** Documento **
------------------------------------------------------------------------
Nossa maior instância judicial decidiu no julgamento realizado na data de ontem, quinta-feira (10 de março de 2022), pela impossibilidade de abertura de processos por crime previdenciários antes que se tenha uma decisão final em sede administrativa, ou seja, que a discussão tenha sido esgota no Conselho Administrativo de Recursos Fiscais – CARF.
Insta constar que tal posicionamento já era esperado, tendo em vista que a Procuradoria Geral da União – PGR, por meio da ADI nº 4980, visando a declaração de Inconstitucionalidade do artigo 83 da Lei n° 9.430/1996, que em seu bojo diz que a representação fiscal para fins penais relativa a crimes contra ordem tributária e contra previdência social seria encaminhado para o Ministério Público somente após decisão final da esfera administrativa no tocante a exigência de crédito tributário correspondente.
Art. 83. A representação fiscal para fins penais relativa aos crimes contra a ordem tributária previstos nos arts. 1o e 2o da Lei no 8.137, de 27 de dezembro de 1990, e aos crimes contra a Previdência Social, previstos nos arts. 168-A e 337-A do Decreto-Lei no 2.848, de 7 de dezembro de 1940 (Código Penal), será encaminhada ao Ministério Público depois de proferida a decisão final, na esfera administrativa, sobre a exigência fiscal do crédito tributário correspondente.
------------------------------------------------------------------------
** Dados fornecidos **

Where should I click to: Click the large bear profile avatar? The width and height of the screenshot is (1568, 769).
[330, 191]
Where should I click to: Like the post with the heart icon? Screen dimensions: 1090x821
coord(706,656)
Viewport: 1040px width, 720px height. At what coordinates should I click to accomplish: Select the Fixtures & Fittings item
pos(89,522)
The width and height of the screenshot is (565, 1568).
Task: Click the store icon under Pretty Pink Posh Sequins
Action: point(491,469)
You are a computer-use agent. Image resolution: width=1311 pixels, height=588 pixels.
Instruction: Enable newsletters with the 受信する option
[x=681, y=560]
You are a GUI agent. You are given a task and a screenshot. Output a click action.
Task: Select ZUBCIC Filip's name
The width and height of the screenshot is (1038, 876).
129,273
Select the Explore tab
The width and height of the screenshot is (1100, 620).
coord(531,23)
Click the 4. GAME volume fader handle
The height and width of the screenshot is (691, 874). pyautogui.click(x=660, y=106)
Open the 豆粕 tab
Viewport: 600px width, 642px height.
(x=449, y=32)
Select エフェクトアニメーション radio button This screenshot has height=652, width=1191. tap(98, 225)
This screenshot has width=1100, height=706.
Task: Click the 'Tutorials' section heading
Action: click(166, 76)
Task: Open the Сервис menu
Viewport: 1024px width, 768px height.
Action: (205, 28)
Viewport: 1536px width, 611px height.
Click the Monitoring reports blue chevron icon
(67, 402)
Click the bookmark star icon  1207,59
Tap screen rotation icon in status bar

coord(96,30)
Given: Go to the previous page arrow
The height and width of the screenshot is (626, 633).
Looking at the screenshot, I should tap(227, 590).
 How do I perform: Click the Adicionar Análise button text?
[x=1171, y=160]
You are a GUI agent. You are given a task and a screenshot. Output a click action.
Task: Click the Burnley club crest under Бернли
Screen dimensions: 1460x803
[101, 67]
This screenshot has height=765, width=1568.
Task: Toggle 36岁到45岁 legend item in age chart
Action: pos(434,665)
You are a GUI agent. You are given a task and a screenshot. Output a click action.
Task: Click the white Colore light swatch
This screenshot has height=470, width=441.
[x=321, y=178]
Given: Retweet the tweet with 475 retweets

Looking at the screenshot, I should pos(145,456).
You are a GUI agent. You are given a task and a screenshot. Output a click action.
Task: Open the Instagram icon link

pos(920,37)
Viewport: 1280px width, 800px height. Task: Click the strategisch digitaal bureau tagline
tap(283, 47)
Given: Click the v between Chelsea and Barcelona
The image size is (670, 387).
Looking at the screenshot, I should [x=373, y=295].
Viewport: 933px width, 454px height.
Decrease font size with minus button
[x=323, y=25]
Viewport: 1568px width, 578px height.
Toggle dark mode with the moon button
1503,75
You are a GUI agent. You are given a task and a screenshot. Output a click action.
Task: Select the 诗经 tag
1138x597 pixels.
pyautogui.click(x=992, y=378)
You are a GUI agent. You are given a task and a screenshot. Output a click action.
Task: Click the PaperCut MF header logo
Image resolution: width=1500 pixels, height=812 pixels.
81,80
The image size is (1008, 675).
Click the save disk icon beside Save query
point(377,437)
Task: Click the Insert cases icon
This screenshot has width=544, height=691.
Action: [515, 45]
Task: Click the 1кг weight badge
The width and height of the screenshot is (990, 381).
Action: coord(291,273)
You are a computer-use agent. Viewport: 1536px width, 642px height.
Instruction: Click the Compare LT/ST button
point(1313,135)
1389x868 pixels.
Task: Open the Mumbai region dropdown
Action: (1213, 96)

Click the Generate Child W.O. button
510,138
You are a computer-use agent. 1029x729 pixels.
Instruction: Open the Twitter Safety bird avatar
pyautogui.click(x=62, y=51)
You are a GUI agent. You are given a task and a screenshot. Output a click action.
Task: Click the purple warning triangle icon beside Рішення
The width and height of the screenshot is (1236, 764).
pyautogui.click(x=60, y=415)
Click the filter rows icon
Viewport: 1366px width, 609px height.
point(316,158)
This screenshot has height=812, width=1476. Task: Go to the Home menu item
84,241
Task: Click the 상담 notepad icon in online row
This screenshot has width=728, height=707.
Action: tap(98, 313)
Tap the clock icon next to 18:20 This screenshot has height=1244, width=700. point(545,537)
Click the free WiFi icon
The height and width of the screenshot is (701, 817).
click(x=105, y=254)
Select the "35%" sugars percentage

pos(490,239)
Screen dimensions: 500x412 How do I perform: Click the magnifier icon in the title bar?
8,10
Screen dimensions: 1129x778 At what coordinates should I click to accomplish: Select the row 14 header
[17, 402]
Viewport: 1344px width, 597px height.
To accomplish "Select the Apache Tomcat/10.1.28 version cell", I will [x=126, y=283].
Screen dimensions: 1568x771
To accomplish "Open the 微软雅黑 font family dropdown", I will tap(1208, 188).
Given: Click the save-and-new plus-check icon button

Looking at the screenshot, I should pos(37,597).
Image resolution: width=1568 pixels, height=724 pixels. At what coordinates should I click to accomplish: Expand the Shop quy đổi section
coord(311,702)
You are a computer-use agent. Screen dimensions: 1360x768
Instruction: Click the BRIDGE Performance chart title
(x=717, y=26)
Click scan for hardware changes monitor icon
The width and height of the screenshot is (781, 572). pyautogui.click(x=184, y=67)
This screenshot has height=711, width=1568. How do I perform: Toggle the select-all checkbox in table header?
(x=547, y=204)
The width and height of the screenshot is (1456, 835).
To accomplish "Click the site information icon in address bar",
------------------------------------------------------------------------
** Instruções **
• A. Reescreva tudo o que vai da linha que contém "The width and height of the screenshot is (1456, 835)." até o final dos registros, trocando "address bar" por "URL bar" e deixando todo o resto igual.
• B. Dê continuidade ao texto sobre crimes previdenciários a partir do ponto em que ele termina.
Os registros não têm nenhuma relação com o texto sobre crimes previdenciários.

** Respostas **
• A.
The width and height of the screenshot is (1456, 835).
To accomplish "Click the site information icon in URL bar",

• B.
Extrai-se que o dispositivo consagra um dos mais importantes princípios do direito brasileiro, qual seja, o Principio do Contraditório e da Ampla Defesa, posto de forma expressa em nossa Constituição em seu Art. 5º, inciso LV.
“Art. 5º Todos são iguais perante a lei, sem distinção de qualquer natureza, garantindo-se aos brasileiros e aos estrangeiros residentes no País a inviolabilidade do direito à vida, à liberdade, à igualdade, à segurança e à propriedade, nos termos seguintes:
LV – aos litigantes, em processo judicial ou administrativo, e aos acusados em geral são assegurados o contraditório e ampla defesa, com os meios e recursos a ela inerentes;”
Defendia a PGR que tal dispositivo além de prejudicar a persecução penal ainda teria o condão de incentivar o cometimento de tal conduta criminosa, alegando ainda que o tipo penal tem natureza formal não sendo necessário aguardar a discussão em sede administrativa.
Embora o argumento da PGR seja pela natureza formal do crime, não podemos esquecer o teor da Súmula Vinculante de nº 24 do Supremo Tribunal Federal (STF), ao afirmar que não configurar crime contra ordem tributária antes do lançamento definitivo do tributo, “Não se tipifica crime material contra a ordem tributária, previsto no art. 1º, incisos I a IV, da Lei nº 8.137/90, antes do lançamento definitivo do tributo”.
Se o próprio entendimento sumular da Suprema Corte, quando da leitura da Súmula nº 24, vai no sentido de que não se tipifica crime antes do lançamento definitivo do tributo, presume-se que o respectivo lançamento em discussão, por óbvio, não está definitivamente constituído, logo, não devendo ser tipificado como crime.
Entender que o simples não pagamento seria o suficiente para ensejar e amparar uma persecução penal não me parece razoável, ressalta-se ainda que o Direito Penal é tido em nosso ordenamento jurídico sempre que possível como a ultima ratio.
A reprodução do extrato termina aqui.